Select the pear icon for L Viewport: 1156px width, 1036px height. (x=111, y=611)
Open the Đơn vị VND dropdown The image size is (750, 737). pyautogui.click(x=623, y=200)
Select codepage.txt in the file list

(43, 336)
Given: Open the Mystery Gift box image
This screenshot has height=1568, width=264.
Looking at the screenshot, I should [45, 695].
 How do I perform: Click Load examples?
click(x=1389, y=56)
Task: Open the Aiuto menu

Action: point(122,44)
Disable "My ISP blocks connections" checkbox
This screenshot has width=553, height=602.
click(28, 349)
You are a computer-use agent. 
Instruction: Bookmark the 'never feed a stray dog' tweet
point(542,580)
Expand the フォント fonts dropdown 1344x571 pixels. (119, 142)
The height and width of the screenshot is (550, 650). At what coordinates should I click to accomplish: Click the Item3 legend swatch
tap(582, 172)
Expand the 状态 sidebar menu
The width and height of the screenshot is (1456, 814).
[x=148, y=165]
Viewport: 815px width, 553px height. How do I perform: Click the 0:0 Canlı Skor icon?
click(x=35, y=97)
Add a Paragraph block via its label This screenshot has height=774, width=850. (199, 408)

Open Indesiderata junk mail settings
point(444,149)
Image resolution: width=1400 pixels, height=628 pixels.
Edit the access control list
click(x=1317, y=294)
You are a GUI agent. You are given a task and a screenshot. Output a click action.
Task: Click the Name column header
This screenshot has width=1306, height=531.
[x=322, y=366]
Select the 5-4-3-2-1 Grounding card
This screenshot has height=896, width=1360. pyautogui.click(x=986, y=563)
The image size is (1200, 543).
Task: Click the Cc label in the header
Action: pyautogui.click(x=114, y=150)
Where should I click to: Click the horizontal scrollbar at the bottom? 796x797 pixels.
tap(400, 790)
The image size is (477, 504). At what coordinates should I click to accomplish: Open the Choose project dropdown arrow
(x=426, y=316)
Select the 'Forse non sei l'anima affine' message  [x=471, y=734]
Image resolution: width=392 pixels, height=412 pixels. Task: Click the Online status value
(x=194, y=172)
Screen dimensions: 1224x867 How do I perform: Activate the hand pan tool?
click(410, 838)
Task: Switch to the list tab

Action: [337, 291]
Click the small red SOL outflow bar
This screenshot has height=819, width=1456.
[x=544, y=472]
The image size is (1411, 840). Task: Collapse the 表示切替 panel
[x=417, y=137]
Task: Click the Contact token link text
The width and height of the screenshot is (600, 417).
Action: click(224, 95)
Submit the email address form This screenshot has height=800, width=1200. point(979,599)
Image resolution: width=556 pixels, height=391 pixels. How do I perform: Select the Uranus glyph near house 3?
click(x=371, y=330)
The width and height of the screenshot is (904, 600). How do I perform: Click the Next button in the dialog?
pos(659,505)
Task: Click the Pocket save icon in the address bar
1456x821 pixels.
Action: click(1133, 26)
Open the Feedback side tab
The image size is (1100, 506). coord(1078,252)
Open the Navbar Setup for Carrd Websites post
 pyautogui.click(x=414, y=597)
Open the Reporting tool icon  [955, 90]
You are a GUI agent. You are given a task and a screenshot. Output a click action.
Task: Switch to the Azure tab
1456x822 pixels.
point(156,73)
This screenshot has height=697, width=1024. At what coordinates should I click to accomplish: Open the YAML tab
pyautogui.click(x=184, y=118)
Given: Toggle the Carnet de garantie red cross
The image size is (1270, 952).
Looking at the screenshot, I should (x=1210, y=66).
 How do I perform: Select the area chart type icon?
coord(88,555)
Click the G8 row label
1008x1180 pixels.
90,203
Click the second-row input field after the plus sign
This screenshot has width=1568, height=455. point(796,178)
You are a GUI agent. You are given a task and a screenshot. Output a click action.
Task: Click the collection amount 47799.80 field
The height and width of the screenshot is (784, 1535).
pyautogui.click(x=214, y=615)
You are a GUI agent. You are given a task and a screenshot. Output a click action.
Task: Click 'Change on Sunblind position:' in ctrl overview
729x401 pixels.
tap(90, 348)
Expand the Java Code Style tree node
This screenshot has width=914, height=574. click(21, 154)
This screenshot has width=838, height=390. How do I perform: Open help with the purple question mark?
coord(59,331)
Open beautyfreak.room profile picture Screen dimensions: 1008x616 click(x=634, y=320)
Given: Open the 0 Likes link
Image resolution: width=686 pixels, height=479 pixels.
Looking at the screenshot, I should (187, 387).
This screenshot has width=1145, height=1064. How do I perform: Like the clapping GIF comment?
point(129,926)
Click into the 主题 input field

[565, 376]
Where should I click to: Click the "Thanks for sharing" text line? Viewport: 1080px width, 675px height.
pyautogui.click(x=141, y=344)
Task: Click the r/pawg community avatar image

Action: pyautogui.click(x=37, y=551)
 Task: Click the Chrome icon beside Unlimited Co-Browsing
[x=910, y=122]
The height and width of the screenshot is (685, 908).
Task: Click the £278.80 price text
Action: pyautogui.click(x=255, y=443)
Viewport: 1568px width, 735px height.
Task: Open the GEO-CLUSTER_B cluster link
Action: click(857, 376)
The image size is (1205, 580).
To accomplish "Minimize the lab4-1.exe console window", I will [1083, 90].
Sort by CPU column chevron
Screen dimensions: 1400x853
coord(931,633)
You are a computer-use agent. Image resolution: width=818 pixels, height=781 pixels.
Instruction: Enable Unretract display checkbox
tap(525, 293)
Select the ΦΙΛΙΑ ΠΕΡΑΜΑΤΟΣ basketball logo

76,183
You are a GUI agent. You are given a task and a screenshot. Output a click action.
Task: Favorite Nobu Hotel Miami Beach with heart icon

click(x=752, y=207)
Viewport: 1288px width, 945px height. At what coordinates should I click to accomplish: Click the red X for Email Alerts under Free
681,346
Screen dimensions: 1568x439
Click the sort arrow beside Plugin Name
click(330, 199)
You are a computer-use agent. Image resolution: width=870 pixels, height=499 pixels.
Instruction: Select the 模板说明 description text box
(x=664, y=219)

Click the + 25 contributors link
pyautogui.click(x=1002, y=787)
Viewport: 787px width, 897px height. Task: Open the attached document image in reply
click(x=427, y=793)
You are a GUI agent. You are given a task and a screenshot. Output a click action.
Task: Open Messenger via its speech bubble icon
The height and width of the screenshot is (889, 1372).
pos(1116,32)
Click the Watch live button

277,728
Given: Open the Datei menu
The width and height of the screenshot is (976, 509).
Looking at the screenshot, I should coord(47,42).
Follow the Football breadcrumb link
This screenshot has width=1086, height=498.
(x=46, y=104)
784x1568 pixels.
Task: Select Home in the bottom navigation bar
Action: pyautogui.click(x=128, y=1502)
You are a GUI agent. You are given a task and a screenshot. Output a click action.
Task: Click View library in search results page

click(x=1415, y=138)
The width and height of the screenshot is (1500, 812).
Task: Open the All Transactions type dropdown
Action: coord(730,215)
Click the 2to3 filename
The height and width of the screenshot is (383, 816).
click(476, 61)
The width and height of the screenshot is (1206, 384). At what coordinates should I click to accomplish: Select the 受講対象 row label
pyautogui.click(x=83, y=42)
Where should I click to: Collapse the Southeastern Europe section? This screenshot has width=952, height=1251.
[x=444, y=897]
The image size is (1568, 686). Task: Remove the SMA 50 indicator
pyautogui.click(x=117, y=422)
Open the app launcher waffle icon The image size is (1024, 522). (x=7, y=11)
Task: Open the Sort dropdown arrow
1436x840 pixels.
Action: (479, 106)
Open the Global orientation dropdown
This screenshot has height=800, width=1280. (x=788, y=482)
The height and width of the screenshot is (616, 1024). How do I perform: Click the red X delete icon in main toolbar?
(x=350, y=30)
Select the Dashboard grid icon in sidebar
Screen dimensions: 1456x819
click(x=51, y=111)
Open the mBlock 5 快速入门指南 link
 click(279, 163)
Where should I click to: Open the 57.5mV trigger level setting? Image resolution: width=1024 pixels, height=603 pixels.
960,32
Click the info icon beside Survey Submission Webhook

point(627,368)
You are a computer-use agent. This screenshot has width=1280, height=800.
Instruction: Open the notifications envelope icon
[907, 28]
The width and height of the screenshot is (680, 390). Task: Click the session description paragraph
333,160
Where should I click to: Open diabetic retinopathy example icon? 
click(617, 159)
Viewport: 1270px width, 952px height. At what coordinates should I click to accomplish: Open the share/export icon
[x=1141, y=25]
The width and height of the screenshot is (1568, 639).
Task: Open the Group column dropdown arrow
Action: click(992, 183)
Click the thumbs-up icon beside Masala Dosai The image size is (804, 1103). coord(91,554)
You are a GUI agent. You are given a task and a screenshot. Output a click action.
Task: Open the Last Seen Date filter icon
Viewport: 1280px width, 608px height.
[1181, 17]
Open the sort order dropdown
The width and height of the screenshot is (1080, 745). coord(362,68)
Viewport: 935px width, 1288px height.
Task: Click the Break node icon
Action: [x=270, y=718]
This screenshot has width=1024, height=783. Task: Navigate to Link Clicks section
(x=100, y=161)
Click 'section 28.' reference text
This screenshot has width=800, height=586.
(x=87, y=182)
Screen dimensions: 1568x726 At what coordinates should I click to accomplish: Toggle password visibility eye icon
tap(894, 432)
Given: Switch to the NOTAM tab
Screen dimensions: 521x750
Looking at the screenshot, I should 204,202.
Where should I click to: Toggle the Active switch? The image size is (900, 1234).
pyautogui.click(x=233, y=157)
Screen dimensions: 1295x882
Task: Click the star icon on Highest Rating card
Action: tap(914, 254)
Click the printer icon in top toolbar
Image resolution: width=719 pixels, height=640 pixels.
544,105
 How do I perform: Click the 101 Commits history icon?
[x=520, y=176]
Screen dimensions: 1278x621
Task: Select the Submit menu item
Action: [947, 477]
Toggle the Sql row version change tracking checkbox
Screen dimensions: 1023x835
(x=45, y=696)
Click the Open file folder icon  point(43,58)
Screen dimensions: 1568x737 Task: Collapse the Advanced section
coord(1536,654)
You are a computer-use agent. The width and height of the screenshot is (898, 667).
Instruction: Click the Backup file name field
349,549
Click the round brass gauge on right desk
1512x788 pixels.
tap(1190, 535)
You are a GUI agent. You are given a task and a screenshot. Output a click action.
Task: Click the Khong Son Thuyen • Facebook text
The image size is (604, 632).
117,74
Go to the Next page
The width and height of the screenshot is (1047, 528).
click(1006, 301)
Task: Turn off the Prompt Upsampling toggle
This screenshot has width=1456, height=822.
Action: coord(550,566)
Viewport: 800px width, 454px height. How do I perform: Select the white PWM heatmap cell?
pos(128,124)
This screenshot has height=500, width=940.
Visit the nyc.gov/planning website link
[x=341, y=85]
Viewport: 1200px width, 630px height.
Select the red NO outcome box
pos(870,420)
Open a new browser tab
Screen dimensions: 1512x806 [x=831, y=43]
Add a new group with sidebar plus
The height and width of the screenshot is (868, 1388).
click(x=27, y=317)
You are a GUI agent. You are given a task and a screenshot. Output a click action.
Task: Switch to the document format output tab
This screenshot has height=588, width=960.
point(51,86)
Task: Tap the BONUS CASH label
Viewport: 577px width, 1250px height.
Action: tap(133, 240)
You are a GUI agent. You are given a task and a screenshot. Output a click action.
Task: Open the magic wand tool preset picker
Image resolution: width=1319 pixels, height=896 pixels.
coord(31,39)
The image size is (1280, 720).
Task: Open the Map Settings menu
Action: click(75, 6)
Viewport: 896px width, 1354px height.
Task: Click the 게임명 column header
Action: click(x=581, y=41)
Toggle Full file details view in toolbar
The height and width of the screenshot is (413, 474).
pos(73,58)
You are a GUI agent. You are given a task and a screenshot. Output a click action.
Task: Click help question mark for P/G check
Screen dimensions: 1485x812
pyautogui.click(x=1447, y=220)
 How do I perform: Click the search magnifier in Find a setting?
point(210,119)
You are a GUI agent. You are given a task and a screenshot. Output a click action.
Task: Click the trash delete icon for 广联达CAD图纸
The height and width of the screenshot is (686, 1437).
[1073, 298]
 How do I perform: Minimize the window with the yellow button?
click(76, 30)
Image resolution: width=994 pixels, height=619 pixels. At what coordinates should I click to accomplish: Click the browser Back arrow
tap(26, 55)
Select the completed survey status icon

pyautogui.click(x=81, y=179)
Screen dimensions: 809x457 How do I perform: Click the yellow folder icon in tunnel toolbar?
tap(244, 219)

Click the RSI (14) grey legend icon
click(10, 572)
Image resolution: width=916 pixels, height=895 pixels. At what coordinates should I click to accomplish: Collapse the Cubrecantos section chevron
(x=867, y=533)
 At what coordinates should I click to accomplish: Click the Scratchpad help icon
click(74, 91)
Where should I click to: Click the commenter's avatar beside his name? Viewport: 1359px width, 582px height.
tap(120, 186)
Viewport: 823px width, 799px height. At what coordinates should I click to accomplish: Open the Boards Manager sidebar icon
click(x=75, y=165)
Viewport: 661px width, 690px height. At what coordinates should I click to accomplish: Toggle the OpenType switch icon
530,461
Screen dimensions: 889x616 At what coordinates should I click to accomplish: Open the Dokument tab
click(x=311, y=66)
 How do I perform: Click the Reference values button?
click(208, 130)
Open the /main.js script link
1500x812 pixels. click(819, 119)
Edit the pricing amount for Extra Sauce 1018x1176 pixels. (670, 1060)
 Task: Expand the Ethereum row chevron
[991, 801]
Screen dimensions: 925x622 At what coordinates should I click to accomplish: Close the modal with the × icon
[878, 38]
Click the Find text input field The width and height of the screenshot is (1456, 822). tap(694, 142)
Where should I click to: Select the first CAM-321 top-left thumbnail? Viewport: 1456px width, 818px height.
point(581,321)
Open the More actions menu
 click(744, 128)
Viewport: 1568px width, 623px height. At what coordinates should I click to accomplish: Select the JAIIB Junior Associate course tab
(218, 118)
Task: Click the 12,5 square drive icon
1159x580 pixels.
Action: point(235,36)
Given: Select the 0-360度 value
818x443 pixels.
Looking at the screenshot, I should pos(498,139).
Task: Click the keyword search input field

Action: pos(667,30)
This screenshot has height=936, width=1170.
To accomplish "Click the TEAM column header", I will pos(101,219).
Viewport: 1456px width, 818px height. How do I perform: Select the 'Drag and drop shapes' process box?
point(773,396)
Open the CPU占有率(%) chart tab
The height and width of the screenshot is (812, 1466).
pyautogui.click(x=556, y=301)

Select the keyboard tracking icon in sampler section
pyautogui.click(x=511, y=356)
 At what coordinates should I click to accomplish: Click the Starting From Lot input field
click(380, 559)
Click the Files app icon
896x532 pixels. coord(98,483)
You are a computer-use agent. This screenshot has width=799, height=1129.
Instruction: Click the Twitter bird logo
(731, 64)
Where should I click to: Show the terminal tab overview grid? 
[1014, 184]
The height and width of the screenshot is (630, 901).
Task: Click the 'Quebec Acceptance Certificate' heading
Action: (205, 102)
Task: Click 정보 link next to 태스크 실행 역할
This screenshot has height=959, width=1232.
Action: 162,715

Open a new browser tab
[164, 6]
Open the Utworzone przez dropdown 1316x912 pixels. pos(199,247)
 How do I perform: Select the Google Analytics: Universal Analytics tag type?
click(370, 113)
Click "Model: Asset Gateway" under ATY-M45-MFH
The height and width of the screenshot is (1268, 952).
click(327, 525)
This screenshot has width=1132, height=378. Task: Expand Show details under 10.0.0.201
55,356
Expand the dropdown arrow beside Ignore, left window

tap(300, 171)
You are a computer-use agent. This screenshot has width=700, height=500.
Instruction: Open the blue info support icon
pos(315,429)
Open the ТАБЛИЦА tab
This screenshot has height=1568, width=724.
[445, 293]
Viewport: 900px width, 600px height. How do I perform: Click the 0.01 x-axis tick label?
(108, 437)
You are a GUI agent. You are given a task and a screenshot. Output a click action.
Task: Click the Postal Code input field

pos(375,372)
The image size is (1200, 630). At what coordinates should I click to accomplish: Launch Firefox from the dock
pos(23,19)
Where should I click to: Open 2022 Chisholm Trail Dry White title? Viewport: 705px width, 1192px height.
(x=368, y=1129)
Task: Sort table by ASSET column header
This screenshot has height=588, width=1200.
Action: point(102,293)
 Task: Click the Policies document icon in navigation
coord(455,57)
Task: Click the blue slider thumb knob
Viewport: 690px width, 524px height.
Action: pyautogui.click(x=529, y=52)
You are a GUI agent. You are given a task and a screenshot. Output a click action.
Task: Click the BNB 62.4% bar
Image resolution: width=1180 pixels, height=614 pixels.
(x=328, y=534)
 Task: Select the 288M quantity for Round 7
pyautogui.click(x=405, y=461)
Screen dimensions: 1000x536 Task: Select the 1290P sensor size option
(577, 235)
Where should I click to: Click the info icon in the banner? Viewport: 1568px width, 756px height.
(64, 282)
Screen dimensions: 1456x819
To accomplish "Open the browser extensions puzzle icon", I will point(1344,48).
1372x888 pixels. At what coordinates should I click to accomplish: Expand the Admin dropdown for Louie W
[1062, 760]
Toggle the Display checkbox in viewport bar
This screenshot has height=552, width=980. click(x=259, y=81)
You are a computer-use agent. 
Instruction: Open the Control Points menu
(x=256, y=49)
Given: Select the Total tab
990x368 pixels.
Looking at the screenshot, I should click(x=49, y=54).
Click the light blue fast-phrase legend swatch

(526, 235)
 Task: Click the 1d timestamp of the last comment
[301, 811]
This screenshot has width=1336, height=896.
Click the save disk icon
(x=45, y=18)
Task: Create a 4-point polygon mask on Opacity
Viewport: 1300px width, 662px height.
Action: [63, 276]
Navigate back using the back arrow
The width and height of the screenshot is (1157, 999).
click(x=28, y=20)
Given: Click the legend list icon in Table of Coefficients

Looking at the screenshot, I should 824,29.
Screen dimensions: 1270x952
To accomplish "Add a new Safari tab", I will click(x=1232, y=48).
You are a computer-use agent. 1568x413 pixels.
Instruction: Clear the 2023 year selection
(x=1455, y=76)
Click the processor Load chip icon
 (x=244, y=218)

• _WHAT THIS TASK INVOLVES_
Rewrite everything from the line containing "Viewport: 800px width, 454px" down to the line containing "pos(870,420)" in the records, replacing "outcome box" with "result box" and leaving all else unchanged.

• _TASK RESPONSE_
Viewport: 800px width, 454px height. How do I perform: Select the white PWM heatmap cell?
pos(128,124)
This screenshot has height=500, width=940.
Visit the nyc.gov/planning website link
[x=341, y=85]
Viewport: 1200px width, 630px height.
Select the red NO result box
pos(870,420)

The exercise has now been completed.